We can define a struct
like this:
struct ExampleStruct {
}
Inside the struct we have to put variables. The variable definition syntax is inspired by rusts syntax so we first have the variable name, then a colon, then the type and then an assignment:
struct ExampleStruct {
var_name: VarType = some_value;
}
There are
- Numerical types:
u8
,i8
,u16
,i16
,u32
,i32
,u64
,i64
,char
- String types:
string
,bytes
- Oneofs (just like in protobuf)
- Invocations of other structs
Numerical types may or may not have an assignment. Without an assignment like this
struct NumericalExample {
numerical: u64;
}
any 64-bit value can be generated for this variable. We can restrict the possible values for a numerical by specifying a numberset:
struct NumericalExample {
numerical: u64 = 1,2,3..9,10;
}
In this numberset we have integers and ranges separated by commas.
Note that in a range X..Y
the bounds are inclusive so the possible values
for the above variable are: { 1, 2, 3, 4, 5, 6, 7, 8, 9, 10 }.

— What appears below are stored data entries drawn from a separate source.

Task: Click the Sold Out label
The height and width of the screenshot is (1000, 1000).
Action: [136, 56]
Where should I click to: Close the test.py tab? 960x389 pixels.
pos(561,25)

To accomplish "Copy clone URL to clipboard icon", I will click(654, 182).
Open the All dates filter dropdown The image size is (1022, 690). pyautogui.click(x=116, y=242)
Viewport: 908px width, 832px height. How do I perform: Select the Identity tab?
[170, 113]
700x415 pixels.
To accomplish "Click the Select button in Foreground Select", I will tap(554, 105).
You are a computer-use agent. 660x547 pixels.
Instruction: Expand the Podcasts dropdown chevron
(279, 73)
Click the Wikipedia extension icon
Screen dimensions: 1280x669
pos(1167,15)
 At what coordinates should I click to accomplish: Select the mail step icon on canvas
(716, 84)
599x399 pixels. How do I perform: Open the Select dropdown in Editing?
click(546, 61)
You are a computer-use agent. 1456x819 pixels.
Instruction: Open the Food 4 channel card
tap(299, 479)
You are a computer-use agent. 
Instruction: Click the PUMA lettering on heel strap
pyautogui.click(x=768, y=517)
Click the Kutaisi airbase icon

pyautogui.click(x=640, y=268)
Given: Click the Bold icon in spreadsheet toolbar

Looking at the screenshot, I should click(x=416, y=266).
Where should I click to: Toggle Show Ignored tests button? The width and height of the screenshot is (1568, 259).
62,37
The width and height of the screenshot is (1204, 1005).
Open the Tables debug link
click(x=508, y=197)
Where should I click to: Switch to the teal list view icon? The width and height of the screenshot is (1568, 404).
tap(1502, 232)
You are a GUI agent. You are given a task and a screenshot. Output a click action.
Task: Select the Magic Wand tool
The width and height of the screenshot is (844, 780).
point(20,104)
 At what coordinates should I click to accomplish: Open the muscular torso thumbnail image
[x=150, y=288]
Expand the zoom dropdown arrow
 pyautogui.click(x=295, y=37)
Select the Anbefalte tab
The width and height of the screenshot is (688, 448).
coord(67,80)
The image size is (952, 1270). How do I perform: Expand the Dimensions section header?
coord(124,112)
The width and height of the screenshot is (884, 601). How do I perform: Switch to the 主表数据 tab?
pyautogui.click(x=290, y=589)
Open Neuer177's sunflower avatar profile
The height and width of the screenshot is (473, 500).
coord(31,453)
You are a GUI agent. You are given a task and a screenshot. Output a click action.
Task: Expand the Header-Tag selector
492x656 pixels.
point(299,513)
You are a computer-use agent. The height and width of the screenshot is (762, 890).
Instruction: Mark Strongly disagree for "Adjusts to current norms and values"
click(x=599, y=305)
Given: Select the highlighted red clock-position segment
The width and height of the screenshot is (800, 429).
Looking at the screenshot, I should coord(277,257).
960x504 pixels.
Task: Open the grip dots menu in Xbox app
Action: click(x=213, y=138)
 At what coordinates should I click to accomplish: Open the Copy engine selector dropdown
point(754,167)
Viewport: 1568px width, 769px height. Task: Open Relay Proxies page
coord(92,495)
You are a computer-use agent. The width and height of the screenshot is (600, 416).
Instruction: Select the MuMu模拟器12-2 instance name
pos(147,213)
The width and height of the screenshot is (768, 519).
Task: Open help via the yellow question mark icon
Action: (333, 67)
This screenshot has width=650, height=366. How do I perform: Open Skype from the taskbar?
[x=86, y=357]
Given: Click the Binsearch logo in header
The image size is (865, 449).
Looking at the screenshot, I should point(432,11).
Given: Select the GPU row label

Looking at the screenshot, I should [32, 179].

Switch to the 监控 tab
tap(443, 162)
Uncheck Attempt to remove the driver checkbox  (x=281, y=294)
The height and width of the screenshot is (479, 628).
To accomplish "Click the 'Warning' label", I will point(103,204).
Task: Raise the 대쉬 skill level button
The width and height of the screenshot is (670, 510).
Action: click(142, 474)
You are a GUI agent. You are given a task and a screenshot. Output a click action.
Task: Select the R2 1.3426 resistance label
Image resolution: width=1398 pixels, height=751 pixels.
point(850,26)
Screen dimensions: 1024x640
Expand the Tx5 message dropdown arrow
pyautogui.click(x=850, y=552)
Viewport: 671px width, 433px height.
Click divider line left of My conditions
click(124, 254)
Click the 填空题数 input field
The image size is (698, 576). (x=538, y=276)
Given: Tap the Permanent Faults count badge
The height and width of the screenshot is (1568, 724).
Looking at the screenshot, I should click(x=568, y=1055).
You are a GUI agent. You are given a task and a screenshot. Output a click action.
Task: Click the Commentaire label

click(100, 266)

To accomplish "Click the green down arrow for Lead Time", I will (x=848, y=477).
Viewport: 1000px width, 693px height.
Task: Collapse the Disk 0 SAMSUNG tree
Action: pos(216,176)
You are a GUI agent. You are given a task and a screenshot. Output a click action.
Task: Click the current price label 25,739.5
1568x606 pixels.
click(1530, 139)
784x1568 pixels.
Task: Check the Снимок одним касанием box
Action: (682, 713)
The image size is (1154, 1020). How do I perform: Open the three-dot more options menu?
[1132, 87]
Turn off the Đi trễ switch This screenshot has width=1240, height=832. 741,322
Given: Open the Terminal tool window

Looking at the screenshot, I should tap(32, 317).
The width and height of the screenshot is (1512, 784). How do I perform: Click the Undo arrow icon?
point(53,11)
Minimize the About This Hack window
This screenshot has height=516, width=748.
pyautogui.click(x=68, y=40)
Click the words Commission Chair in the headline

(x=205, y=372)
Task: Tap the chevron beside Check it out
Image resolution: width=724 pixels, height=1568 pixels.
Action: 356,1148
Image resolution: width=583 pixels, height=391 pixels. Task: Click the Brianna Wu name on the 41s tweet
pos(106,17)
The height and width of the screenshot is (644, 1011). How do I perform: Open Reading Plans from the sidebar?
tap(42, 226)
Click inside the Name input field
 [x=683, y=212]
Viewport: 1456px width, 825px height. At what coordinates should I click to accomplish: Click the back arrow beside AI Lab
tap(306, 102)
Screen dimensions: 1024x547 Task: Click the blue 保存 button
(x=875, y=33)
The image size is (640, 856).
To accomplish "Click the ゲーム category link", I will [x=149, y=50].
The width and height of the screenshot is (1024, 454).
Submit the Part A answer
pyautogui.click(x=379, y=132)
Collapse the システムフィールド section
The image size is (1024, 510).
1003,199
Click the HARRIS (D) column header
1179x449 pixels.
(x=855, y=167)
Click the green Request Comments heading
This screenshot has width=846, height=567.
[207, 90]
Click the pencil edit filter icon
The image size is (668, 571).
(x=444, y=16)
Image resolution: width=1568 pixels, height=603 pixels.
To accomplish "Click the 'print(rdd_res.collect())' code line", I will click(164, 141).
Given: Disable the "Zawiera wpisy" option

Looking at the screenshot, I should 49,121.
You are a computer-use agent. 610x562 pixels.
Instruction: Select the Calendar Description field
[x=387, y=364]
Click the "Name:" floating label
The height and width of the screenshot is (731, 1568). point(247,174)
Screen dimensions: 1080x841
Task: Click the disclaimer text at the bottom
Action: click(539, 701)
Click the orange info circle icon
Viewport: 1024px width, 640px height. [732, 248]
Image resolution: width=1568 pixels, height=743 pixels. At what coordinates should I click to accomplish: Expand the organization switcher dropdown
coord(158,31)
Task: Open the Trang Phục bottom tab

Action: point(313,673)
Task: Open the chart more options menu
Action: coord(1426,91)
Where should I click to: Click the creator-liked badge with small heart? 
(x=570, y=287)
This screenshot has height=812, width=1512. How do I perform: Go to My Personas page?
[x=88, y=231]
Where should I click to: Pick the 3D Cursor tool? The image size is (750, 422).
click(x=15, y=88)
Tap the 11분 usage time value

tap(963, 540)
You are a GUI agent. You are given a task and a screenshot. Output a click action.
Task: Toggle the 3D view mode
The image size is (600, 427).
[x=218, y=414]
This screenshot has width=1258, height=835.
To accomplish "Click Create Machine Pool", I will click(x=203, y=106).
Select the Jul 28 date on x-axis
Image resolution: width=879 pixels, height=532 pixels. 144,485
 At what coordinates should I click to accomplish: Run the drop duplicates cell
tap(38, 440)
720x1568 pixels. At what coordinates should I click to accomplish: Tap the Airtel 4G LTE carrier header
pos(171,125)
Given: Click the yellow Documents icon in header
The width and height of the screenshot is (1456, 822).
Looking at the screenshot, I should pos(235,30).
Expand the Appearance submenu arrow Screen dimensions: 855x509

We can also specify negative numbers when the type is signed:
struct NumericalExample {
numerical: i8 = -128..-1;
}
And we can choose from different number formats:
struct UnsignedFormats {
decimal: u32 = 1, 10, 100;
hex: u32 = 0x1, 0xA, 0x64;
oct: u32 = 0o1, 0o12, 0o144;
bin: u32 = 0b1, 0b1010, 0b1100100;
}
If a non-decimal format is used for a signed integer it is interpreted
as a two's complement representation of the integer. Thus the variable x
below gets assigned the value -1 in hex.
struct TwosComplement {
x: i16 = 0xFFFF, -1; /* idempotent */
}
Finally with the char
type we can also use character constants in numbersets:
struct HexChars {
hex_chars: char = 'A'..'F', 'a'..'f', '0'..'9';
}
String types support two different kinds of assignments: a numberset and a literal.
Literals are constant strings enclosed in "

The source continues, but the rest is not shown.